▶ [PROBLEM DESCRIPTION]:
Return the following from the records below: each line, word for word, starting with the line that contains "Given: Disable 可以修改 for the 手机 field" and going on through the line that contains "982x522 pixels.", with nothing outside that range.

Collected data
━━━━━━━━━━

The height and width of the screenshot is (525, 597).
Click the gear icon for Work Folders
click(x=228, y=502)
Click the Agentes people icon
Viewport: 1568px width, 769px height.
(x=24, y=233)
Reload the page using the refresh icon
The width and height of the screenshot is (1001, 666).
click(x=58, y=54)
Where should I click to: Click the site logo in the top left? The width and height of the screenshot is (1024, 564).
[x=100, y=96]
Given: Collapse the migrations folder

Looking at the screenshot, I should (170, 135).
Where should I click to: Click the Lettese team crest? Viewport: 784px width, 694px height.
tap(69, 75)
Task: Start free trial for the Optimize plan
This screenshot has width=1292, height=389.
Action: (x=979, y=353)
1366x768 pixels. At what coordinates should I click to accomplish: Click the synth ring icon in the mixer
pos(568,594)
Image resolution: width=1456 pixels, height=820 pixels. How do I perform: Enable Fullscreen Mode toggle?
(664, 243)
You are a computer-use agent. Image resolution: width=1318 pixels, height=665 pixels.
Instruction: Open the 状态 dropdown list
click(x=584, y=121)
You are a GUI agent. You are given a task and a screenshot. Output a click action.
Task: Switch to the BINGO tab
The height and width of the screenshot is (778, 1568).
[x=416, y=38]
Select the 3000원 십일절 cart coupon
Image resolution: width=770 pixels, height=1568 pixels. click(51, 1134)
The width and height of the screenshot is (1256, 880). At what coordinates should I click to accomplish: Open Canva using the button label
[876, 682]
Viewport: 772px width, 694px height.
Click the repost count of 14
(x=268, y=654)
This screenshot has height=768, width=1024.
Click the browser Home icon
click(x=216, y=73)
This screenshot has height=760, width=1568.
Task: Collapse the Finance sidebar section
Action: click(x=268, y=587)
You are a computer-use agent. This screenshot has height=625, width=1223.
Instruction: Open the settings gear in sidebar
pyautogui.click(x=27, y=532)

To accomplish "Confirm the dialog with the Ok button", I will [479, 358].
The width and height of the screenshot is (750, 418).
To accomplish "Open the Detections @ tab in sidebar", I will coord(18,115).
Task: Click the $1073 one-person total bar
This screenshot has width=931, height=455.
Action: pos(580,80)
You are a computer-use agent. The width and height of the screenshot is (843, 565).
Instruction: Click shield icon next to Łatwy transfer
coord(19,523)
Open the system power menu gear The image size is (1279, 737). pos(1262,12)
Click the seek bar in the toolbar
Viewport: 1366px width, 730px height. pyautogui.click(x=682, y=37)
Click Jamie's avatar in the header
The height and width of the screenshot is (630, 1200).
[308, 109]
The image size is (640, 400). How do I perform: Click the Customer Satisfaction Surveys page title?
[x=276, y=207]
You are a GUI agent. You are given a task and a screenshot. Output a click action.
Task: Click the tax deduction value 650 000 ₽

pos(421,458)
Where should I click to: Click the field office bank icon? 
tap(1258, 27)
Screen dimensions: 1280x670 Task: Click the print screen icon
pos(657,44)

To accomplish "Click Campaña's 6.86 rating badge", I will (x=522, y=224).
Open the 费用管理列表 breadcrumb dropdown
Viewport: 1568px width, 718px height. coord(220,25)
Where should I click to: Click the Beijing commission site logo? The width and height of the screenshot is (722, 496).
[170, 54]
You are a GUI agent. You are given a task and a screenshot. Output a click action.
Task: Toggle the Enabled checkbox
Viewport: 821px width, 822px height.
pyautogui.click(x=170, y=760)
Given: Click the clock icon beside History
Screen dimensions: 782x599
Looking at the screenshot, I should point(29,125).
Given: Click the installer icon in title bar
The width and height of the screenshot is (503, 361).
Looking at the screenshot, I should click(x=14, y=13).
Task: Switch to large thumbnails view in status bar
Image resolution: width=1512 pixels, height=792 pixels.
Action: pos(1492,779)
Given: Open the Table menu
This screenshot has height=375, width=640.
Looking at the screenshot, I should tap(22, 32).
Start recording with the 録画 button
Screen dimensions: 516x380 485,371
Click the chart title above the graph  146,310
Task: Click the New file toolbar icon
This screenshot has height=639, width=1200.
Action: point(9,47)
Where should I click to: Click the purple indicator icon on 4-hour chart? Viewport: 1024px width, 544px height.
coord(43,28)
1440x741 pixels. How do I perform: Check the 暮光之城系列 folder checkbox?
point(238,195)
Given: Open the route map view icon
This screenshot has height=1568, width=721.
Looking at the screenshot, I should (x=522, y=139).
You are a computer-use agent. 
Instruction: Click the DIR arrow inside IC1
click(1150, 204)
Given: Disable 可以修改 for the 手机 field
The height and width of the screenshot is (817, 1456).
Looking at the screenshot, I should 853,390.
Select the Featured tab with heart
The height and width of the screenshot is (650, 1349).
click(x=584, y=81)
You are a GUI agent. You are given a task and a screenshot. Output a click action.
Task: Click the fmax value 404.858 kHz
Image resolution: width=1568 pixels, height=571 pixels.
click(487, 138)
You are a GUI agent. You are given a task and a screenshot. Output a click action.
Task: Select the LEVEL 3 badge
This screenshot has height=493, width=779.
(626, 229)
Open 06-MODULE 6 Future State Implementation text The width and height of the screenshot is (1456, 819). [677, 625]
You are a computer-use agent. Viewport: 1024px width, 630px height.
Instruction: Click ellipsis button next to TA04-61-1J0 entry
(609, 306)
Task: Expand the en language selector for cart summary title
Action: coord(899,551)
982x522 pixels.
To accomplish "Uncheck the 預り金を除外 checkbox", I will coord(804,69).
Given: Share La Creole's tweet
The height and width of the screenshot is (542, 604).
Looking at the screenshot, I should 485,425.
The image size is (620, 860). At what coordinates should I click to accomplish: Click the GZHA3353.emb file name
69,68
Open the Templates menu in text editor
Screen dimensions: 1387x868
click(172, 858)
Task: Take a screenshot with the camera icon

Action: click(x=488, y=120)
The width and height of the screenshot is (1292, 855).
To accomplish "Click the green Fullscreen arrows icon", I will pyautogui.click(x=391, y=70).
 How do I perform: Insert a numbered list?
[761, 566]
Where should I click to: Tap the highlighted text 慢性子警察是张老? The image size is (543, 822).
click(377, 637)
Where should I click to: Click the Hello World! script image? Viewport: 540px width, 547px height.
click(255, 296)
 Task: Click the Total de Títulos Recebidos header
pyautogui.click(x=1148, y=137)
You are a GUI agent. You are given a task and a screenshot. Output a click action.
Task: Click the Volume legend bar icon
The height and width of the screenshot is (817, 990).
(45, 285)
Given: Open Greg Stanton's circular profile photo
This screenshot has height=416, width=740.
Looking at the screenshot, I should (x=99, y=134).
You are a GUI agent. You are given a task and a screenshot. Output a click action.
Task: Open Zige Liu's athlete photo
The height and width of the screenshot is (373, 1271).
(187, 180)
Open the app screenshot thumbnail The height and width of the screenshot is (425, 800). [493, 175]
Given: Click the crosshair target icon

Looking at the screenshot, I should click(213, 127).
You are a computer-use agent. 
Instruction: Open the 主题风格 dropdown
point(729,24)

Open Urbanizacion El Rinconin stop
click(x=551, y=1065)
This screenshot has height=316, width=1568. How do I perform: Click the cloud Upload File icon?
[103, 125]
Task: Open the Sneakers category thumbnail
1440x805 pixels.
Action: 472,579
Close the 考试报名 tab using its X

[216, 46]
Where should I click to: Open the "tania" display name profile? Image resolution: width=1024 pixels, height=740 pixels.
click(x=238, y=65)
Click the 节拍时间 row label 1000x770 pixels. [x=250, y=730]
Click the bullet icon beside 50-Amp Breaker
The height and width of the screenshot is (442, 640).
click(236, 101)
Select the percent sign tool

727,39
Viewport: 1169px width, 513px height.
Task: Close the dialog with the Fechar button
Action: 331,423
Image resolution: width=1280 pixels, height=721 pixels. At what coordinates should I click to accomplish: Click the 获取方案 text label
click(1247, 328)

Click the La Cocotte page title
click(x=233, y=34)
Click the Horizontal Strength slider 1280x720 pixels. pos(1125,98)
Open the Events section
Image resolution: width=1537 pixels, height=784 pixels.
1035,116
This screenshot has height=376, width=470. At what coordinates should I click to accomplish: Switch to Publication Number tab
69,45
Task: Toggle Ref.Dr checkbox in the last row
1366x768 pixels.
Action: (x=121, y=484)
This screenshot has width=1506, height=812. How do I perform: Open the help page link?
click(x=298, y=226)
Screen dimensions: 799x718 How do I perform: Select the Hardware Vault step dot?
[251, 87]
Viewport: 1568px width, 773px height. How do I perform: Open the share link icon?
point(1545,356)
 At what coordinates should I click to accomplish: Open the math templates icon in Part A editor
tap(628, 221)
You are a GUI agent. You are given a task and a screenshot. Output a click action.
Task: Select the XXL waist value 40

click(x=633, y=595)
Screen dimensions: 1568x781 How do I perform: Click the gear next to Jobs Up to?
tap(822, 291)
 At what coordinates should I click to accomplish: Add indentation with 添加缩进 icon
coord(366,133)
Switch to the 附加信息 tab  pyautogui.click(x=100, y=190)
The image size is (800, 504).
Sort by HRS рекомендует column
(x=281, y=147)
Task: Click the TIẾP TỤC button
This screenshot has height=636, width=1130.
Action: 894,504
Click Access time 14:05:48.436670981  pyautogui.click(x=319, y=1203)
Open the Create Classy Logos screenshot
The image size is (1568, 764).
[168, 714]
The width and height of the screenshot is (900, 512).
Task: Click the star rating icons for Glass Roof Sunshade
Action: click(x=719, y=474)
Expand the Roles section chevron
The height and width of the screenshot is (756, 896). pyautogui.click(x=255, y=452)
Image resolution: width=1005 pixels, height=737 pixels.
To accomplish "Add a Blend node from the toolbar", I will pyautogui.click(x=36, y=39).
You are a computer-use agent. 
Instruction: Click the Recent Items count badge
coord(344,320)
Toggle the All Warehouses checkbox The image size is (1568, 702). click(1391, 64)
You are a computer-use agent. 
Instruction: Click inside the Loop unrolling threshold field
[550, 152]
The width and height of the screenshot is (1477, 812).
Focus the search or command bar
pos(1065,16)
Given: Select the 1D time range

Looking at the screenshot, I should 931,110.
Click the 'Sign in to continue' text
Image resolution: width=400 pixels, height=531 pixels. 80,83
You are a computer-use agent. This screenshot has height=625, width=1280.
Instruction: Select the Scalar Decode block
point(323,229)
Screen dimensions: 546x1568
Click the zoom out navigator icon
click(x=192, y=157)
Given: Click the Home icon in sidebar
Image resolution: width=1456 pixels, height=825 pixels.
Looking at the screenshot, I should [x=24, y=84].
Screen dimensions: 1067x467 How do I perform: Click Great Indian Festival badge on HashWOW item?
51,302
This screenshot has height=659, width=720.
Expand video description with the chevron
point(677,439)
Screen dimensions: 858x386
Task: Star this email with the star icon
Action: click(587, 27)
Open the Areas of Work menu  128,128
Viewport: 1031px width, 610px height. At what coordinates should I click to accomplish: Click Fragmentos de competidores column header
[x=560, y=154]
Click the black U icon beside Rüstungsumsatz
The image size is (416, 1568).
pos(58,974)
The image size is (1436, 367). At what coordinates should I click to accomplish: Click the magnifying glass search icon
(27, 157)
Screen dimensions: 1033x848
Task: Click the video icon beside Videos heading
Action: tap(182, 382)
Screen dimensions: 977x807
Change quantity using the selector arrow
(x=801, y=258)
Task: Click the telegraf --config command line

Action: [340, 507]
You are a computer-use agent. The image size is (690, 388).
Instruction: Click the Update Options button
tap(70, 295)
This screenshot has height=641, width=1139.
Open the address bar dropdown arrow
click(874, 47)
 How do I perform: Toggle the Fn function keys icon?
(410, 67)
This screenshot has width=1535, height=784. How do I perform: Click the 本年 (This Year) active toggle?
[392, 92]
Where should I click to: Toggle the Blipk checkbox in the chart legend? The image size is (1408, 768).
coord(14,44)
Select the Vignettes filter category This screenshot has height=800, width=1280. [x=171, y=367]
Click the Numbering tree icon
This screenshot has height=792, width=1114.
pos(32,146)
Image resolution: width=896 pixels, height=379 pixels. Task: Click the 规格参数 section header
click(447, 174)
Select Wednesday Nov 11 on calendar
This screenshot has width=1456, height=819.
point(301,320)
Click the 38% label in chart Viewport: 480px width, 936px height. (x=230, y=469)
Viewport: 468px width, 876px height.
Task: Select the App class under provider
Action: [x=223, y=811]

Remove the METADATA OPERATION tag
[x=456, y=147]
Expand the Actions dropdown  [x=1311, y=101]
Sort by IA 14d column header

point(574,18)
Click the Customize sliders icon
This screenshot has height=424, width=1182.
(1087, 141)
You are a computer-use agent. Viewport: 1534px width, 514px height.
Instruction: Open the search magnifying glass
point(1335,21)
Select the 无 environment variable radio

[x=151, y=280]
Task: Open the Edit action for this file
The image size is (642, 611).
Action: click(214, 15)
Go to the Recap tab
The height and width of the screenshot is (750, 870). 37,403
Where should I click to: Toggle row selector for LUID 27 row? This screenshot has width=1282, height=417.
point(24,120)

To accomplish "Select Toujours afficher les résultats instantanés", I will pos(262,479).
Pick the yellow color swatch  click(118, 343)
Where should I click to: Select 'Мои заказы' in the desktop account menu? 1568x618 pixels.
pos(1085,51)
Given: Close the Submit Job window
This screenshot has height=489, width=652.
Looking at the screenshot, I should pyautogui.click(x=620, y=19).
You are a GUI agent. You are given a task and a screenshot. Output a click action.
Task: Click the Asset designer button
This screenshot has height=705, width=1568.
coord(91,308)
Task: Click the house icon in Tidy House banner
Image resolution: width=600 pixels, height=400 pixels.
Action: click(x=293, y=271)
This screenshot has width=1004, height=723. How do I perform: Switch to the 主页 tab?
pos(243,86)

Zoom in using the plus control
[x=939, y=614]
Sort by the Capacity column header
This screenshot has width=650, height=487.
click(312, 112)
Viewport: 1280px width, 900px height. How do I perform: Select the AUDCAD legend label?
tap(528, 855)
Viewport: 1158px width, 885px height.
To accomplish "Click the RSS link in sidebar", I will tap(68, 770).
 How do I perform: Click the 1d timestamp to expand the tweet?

━━━━━━━━━━

▶ [ANSWER FOR THIS EXERCISE]:
Given: Disable 可以修改 for the 手机 field
The height and width of the screenshot is (817, 1456).
Looking at the screenshot, I should 853,390.
Select the Featured tab with heart
The height and width of the screenshot is (650, 1349).
click(x=584, y=81)
You are a GUI agent. You are given a task and a screenshot. Output a click action.
Task: Click the fmax value 404.858 kHz
Image resolution: width=1568 pixels, height=571 pixels.
click(487, 138)
You are a GUI agent. You are given a task and a screenshot. Output a click action.
Task: Select the LEVEL 3 badge
This screenshot has height=493, width=779.
(626, 229)
Open 06-MODULE 6 Future State Implementation text The width and height of the screenshot is (1456, 819). [677, 625]
You are a computer-use agent. Viewport: 1024px width, 630px height.
Instruction: Click ellipsis button next to TA04-61-1J0 entry
(609, 306)
Task: Expand the en language selector for cart summary title
Action: coord(899,551)
982x522 pixels.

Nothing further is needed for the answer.